We partner exclusively with high-volume cardiac surgery programs that publish their outcomes data and are accredited by international quality standards bodies. We do not place patients with centers learning a procedure or where the surgeon's annual case volume is below established safety thresholds. Your cardiac journey with Gaf Healthcare begins with a thorough clinical evaluation and ends only when you are safely home with a clear follow-up plan in place with your local cardiologist.
Frequently Asked Questions
Is CABG safer than stenting for my type of disease?
For triple-vessel disease, left main disease, and diabetic patients with complex multi-vessel disease, the landmark SYNTAX, FREEDOM, and EXCEL trials have shown that CABG provides superior survival and significantly lower rates of repeat revascularization compared to drug-eluting stenting at 5 and 10 years.
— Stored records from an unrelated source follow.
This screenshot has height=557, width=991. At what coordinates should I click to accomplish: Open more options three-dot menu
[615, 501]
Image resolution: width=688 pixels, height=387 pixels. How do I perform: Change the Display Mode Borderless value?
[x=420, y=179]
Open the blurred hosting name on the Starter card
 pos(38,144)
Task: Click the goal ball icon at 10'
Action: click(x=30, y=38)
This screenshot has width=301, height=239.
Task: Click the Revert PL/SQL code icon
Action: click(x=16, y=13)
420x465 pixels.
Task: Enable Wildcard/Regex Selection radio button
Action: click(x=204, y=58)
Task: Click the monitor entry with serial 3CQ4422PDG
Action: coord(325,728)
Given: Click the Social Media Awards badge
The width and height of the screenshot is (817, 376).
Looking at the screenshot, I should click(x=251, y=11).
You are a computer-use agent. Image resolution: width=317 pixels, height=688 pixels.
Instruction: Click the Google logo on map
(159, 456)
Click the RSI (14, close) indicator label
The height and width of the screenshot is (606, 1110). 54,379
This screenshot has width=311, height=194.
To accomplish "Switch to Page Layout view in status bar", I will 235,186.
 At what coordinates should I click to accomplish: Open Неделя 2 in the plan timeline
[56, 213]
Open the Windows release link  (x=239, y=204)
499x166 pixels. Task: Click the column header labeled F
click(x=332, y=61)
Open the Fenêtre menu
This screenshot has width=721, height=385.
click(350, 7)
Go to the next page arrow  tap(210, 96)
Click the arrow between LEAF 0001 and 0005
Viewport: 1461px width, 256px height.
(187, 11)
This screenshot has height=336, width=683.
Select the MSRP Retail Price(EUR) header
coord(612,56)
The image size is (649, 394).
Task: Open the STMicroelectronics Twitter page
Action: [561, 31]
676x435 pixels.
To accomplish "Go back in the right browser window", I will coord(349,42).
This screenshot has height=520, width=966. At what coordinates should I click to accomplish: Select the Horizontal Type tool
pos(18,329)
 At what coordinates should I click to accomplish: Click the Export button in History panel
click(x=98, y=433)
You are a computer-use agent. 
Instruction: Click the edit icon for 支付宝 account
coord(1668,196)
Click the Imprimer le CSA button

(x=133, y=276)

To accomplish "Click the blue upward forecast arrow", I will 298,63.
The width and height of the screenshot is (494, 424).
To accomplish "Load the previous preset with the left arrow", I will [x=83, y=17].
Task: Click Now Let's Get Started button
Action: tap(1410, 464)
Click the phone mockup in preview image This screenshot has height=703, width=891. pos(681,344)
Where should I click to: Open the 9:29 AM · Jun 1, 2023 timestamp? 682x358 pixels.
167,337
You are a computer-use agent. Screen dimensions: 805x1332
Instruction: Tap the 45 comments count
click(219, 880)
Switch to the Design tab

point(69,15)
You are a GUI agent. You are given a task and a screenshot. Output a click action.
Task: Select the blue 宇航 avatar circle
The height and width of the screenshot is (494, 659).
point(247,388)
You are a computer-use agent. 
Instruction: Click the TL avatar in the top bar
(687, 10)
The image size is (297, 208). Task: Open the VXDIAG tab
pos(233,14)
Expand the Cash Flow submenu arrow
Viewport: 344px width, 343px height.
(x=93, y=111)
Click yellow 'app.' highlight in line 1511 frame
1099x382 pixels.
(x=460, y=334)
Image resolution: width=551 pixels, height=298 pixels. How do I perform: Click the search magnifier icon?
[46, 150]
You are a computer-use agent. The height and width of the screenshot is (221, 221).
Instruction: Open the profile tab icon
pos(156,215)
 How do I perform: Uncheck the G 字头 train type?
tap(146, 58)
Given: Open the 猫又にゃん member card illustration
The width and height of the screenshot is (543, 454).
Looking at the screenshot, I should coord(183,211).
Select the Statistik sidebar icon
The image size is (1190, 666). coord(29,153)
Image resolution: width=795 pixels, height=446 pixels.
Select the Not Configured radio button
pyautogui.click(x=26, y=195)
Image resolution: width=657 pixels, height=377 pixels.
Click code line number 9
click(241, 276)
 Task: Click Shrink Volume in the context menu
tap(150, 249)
Your cardiologist and cardiac surgeon will calculate your SYNTAX score from your angiogram to guide this decision objectively.
How long does the bypass graft last?
The left internal mammary artery (LIMA) graft — used to bypass the most important coronary artery — remains patent in over 95% of patients at 10 years and provides exceptional long-term protection. Saphenous vein grafts have approximately 50% patency at 10 years. To maximize graft longevity, aggressive risk factor control (statins, aspirin, blood pressure control) and cardiac rehabilitation are essential.
Can I fly home shortly after bypass surgery?
Most cardiac surgery programs recommend waiting 4–6 weeks before long-haul air travel after CABG. This allows the sternal wound to heal adequately, gives time to confirm stable cardiac function on post-operative echocardiography, and ensures anticoagulation management is stable. Short-haul flights may be permitted earlier in selected low-risk patients. Gaf Healthcare arranges post-operative monitoring and provides a comprehensive medical discharge summary for your home cardiologist.
What happens if a bypass graft fails years later?
Graft failure, particularly of vein grafts, can occur years after surgery. Depending on the clinical presentation (stable angina or acute coronary syndrome) and the anatomy, the options include repeat CABG (redo surgery), coronary stenting of either the native artery or the failing graft, or medical management. Redo CABG carries higher risk than first-time surgery but is feasible at high-volume centers with specialized expertise.
Will I need blood transfusions during CABG?
Blood transfusion rates in CABG have declined significantly with cell-saver technology, meticulous surgical technique, pre-operative optimization of hemoglobin, and off-pump approaches. Many programs now perform CABG with transfusion rates below 20–30% for elective cases. Blood conservation strategies including pre-operative iron supplementation, intraoperative cell salvage, and transfusion trigger optimization are standard at high-quality cardiac centers.
What is the difference between on-pump and off-pump CABG?
On-pump CABG uses a heart-lung bypass machine to support circulation while the heart is stopped and operated on — it provides a completely still operative field, ideal for complex anatomy. Off-pump (beating heart) CABG performs the bypass grafts on the contracting heart without stopping it or using bypass, reducing systemic inflammation and potentially lowering neurological complication rates in high-risk elderly patients. The choice depends on the surgeon's expertise, the patient's anatomy, and cardiovascular risk profile.